Question

For Problems $$1-34$$, solve each equation.$$3^{-x}=\frac{1}{243}$$

Answer

**step1 Express the Right Side as a Power of 3**

The given equation is $$3^{-x}=\frac{1}{243}$$. To solve this equation, we need to express the right side of the equation, $$\frac{1}{243}$$, as a power of 3, since the base on the left side is 3. We know that $$3^5 = 243$$. Therefore, $$\frac{1}{243}$$ can be written as $$\frac{1}{3^5}$$. Using the rule of negative exponents, which states that $$\frac{1}{a^n} = a^{-n}$$, we can rewrite $$\frac{1}{3^5}$$ as $$3^{-5}$$.

$$ \frac{1}{243} = \frac{1}{3^5} = 3^{-5} $$

**step2 Equate Exponents and Solve for x**

Now that both sides of the equation have the same base (3), we can equate their exponents. The equation becomes $$3^{-x} = 3^{-5}$$. Since the bases are equal, the exponents must also be equal. Therefore, we set the exponents equal to each other and solve for x.

$$ -x = -5 $$

To find the value of x, multiply both sides of the equation by -1.

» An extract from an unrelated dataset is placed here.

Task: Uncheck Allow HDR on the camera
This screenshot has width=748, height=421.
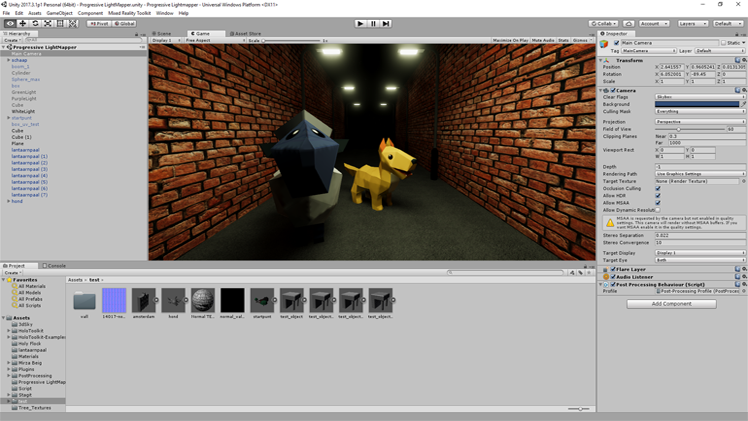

$$ (-1) \times (-x) = (-1) \times (-5) $$

$$ x = 5 $$

Alternative answer

Answer: $x = 5$ Explain
This is a question about exponents and how they work, especially with negative powers and fractions . The solving step is:

First, I looked at the number on the right side, $\frac{1}{243}$. I know that numbers like 243 can often be made by multiplying a small number by itself a few times. I thought about the number 3, because the left side has $3^{-x}$.
I counted:
$3 \times 1 = 3$
$3 \times 3 = 9$
$3 \times 3 \times 3 = 27$
$3 \times 3 \times 3 \times 3 = 81$
$3 \times 3 \times 3 \times 3 \times 3 = 243$
So, 243 is the same as $3^5$.

Now the equation looks like this: $3^{-x} = \frac{1}{3^5}$.
I remember a rule about exponents that says if you have 1 over a number with an exponent, you can write it with a negative exponent. Like $\frac{1}{a^n}$ is the same as $a^{-n}$.
So, $\frac{1}{3^5}$ can be written as $3^{-5}$.

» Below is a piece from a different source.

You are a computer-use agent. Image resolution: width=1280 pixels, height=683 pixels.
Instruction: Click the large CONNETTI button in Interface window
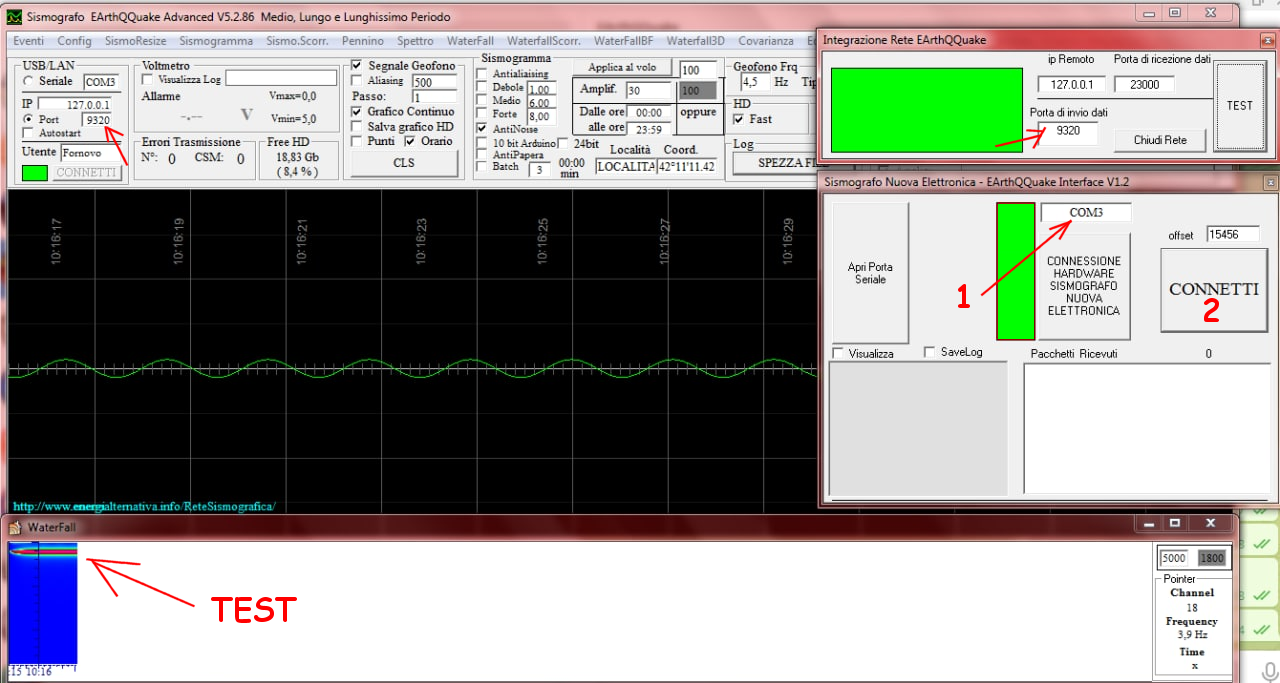1213,289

Now my equation is super easy: $3^{-x} = 3^{-5}$.
If the bases are the same (they are both 3!), then the little numbers on top (the exponents) must be the same too!
So, $-x = -5$.

To find out what $x$ is, I just need to get rid of the minus sign on both sides. If $-x$ is the same as $-5$, then $x$ must be $5$.

Alternative answer

Answer: $x = 5$ Explain
This is a question about exponents and how they work, especially negative exponents and matching bases to solve for an unknown. . The solving step is:

First, I looked at the equation: $3^{-x} = \frac{1}{243}$.
My goal is to make both sides of the equation have the same base so I can easily compare the exponents. The left side already has a base of 3.
So, I need to figure out how to write 243 as a power of 3. I started multiplying 3 by itself:
$3 \times 3 = 9$
$9 \times 3 = 27$
$27 \times 3 = 81$
$81 \times 3 = 243$
Aha! 243 is $3^5$.

Now I can rewrite the right side of the equation:
$3^{-x} = \frac{1}{3^5}$

Next, I remember a cool rule about negative exponents: if you have a fraction like $\frac{1}{a^n}$, you can write it as $a^{-n}$.
So, $\frac{1}{3^5}$ can be written as $3^{-5}$.

Now the equation looks like this:
$3^{-x} = 3^{-5}$

Since the bases are the same (they're both 3), it means the exponents must also be the same!
So, I can just set the exponents equal to each other:
$-x = -5$

To find what $x$ is, I just need to get rid of that negative sign in front of the $x$. I can do that by multiplying both sides by -1:
$-x \times (-1) = -5 \times (-1)$
$x = 5$

And that's my answer!

Alternative answer

Answer: x = 5 Explain
This is a question about understanding negative exponents and powers of numbers . The solving step is:

First, we have this equation: $$3^{-x}=\frac{1}{243}$$

Do you remember how negative exponents work? Like, $$3^{-2}$$ is the same as $$\frac{1}{3^2}$$? So, $$3^{-x}$$ is actually $$\frac{1}{3^x}$$.
So our equation becomes:
$$\frac{1}{3^x} = \frac{1}{243}$$

Now, since both sides have '1' on the top, it means the bottoms must be equal!
So, $$3^x = 243$$

Now, we just need to figure out what power of 3 gives us 243. Let's count it out:
* $$3^1 = 3$$
* $$3^2 = 3 \times 3 = 9$$
* $$3^3 = 3 \times 3 \times 3 = 27$$
* $$3^4 = 3 \times 3 \times 3 \times 3 = 81$$
* $$3^5 = 3 \times 3 \times 3 \times 3 \times 3 = 243$$

Aha! We found it! $$3^5$$ equals 243.
So, $$x$$ must be 5!